# Records to process
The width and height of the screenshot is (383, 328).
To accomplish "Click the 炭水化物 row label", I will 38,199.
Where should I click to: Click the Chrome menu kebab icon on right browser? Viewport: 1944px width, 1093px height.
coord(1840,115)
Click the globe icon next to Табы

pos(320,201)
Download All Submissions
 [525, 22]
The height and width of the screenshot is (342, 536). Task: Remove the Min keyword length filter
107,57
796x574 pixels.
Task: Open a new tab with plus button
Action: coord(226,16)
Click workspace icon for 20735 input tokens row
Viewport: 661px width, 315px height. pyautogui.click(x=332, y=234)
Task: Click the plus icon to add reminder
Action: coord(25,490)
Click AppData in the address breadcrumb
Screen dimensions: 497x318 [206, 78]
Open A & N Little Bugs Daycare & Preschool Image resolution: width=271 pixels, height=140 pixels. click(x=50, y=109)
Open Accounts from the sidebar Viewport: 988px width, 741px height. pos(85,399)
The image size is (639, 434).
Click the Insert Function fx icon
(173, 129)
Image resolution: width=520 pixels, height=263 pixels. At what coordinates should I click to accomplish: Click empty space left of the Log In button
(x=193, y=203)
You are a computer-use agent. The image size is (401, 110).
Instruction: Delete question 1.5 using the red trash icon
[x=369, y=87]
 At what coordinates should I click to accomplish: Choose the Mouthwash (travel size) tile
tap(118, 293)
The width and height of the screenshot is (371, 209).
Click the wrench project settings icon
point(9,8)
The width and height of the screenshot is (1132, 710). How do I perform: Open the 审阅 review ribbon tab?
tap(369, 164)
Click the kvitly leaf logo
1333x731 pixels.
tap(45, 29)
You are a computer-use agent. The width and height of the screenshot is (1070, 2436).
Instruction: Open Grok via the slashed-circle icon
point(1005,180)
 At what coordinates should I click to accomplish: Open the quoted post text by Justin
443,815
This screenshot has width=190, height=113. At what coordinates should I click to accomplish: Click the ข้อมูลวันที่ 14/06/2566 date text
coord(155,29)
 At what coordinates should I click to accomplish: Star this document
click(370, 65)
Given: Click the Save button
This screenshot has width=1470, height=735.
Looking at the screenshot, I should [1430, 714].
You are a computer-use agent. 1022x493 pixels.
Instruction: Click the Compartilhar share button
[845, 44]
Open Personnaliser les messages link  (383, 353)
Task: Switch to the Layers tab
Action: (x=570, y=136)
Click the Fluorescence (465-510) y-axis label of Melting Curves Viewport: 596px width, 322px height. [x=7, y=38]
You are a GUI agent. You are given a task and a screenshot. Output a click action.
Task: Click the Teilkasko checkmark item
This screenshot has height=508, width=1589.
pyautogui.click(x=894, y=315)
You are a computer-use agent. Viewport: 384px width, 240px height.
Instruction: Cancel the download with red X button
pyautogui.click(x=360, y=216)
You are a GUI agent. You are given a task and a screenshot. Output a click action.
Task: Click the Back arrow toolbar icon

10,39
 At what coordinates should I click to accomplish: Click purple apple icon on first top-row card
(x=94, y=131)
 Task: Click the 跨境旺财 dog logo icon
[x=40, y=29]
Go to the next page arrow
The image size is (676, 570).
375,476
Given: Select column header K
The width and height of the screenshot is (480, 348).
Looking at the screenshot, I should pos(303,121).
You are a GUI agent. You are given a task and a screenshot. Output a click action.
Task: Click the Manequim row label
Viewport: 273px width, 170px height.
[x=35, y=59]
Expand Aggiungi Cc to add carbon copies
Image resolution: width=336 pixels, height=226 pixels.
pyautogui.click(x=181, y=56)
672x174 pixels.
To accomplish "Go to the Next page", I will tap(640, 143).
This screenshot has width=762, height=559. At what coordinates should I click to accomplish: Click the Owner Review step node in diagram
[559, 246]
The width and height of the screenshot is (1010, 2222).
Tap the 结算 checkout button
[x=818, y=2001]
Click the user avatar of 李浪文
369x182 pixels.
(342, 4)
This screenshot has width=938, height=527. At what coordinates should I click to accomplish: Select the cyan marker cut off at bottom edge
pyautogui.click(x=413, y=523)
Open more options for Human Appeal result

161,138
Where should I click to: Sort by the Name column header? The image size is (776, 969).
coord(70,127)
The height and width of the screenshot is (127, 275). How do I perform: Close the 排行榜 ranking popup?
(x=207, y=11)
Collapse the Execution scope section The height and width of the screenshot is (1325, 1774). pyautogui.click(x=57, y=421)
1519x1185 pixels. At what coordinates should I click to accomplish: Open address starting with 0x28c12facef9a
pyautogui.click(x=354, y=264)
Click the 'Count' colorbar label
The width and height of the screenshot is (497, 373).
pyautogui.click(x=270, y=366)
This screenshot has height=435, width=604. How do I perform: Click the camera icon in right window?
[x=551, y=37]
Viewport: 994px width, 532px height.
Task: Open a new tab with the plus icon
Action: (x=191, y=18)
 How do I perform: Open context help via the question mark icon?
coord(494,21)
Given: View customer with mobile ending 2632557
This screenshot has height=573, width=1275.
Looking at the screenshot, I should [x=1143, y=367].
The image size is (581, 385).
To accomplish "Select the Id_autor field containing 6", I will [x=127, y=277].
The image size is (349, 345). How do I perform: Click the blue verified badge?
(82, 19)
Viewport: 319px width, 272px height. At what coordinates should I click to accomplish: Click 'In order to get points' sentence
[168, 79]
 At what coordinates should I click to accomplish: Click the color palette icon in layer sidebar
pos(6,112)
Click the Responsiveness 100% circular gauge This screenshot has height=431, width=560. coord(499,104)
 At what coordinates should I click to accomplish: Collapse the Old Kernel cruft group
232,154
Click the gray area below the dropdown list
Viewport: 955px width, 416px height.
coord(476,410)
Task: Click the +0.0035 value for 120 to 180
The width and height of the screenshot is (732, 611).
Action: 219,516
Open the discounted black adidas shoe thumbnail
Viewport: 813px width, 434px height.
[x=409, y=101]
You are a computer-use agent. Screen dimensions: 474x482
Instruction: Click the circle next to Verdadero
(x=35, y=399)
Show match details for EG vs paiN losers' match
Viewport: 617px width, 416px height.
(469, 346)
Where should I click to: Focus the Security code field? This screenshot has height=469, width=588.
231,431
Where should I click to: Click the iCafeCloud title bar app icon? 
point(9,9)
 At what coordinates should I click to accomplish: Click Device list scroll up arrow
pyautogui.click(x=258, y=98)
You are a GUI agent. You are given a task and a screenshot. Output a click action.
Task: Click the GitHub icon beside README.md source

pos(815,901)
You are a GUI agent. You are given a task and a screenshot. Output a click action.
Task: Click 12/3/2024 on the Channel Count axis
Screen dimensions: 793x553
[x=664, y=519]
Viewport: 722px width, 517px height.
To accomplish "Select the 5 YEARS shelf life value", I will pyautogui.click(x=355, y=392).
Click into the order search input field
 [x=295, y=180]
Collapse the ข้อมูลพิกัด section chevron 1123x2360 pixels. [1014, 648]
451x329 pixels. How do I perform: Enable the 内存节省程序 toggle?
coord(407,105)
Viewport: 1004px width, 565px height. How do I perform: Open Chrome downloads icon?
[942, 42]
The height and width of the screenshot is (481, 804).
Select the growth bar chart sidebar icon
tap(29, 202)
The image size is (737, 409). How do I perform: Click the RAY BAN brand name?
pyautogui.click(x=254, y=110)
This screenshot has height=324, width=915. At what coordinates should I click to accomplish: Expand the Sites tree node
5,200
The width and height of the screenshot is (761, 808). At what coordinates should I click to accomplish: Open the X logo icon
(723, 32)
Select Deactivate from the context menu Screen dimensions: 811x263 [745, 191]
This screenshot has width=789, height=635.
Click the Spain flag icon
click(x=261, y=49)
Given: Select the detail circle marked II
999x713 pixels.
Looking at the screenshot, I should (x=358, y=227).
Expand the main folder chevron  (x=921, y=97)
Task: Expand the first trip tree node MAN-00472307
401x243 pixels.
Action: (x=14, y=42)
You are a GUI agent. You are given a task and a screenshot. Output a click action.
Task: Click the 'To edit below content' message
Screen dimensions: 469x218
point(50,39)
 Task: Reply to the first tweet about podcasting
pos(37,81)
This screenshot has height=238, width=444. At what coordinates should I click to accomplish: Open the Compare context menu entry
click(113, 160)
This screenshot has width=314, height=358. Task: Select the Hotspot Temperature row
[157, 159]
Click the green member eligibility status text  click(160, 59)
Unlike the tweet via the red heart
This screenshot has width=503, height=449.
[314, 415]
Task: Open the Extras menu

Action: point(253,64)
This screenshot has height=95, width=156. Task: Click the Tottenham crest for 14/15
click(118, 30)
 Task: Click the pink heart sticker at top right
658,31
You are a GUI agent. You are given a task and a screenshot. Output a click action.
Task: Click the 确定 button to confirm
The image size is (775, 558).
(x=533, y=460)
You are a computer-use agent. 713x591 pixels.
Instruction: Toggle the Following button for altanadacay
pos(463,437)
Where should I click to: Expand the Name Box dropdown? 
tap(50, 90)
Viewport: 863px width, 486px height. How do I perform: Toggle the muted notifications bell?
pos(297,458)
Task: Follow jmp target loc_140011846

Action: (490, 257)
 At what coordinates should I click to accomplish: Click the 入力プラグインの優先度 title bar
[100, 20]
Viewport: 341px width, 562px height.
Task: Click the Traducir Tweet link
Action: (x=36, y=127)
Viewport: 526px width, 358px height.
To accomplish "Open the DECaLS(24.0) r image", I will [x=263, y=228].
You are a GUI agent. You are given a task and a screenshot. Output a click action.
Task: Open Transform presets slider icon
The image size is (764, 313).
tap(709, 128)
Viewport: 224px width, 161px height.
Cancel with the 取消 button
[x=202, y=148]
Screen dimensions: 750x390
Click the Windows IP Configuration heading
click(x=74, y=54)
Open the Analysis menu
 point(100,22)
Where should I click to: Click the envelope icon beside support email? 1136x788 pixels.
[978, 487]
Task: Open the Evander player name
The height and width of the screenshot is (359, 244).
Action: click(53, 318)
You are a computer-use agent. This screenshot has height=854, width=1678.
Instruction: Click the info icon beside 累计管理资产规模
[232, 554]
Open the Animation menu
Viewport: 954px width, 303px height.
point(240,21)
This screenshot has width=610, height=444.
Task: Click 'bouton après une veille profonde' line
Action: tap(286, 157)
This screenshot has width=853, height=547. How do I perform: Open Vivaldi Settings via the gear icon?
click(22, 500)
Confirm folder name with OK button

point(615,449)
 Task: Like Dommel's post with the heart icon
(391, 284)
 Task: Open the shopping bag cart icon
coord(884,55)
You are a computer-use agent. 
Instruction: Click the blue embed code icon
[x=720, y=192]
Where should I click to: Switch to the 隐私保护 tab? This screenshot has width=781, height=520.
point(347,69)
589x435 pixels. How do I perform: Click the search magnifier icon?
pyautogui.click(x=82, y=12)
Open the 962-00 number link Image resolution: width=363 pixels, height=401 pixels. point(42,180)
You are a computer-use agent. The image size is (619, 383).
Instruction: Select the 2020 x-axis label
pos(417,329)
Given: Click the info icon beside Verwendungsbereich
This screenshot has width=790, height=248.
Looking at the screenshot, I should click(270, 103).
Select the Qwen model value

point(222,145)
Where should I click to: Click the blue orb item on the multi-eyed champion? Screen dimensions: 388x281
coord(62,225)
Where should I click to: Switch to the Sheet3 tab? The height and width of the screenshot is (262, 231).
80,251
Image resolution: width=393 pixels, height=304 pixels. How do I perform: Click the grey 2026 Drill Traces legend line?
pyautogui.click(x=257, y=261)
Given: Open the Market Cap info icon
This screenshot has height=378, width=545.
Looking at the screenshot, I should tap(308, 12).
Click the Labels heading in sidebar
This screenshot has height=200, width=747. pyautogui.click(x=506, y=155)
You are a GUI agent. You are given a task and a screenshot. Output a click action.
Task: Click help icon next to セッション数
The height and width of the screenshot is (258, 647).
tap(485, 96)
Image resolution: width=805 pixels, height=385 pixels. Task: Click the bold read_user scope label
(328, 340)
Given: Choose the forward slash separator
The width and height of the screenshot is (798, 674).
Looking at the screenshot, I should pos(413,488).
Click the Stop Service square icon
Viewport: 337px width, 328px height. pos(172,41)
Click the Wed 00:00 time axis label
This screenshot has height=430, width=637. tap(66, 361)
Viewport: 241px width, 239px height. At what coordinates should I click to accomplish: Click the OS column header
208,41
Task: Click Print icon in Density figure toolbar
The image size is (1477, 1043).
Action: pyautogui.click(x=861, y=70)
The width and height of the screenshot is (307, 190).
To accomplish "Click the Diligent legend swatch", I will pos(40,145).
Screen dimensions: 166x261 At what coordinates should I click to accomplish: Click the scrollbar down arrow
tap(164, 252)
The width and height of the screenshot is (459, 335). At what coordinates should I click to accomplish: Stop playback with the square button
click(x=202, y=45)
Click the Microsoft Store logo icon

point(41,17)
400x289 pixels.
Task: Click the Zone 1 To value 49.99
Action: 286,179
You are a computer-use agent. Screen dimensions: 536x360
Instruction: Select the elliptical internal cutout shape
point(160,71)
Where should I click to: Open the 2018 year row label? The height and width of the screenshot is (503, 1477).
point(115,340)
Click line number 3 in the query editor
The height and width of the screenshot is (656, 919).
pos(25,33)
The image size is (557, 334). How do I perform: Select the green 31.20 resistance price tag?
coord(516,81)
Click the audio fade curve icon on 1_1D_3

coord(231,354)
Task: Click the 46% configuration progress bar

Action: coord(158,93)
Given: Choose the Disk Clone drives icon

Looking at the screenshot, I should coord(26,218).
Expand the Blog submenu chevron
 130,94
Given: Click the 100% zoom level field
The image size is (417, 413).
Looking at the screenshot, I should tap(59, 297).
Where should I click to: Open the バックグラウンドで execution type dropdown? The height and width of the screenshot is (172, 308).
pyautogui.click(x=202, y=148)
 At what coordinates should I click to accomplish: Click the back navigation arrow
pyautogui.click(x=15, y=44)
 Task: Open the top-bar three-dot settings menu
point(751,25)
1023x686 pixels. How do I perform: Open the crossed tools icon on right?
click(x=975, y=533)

# The task
From the material above, set down exactly the lines starting at the one with "The image size is (764, 313)." and ending at the one with "You are a computer-use agent. This", end lines included.

# Expected answer
The image size is (764, 313).
tap(709, 128)
Viewport: 224px width, 161px height.
Cancel with the 取消 button
[x=202, y=148]
Screen dimensions: 750x390
Click the Windows IP Configuration heading
click(x=74, y=54)
Open the Analysis menu
 point(100,22)
Where should I click to: Click the envelope icon beside support email? 1136x788 pixels.
[978, 487]
Task: Open the Evander player name
The height and width of the screenshot is (359, 244).
Action: click(53, 318)
You are a computer-use agent. This screenshot has height=854, width=1678.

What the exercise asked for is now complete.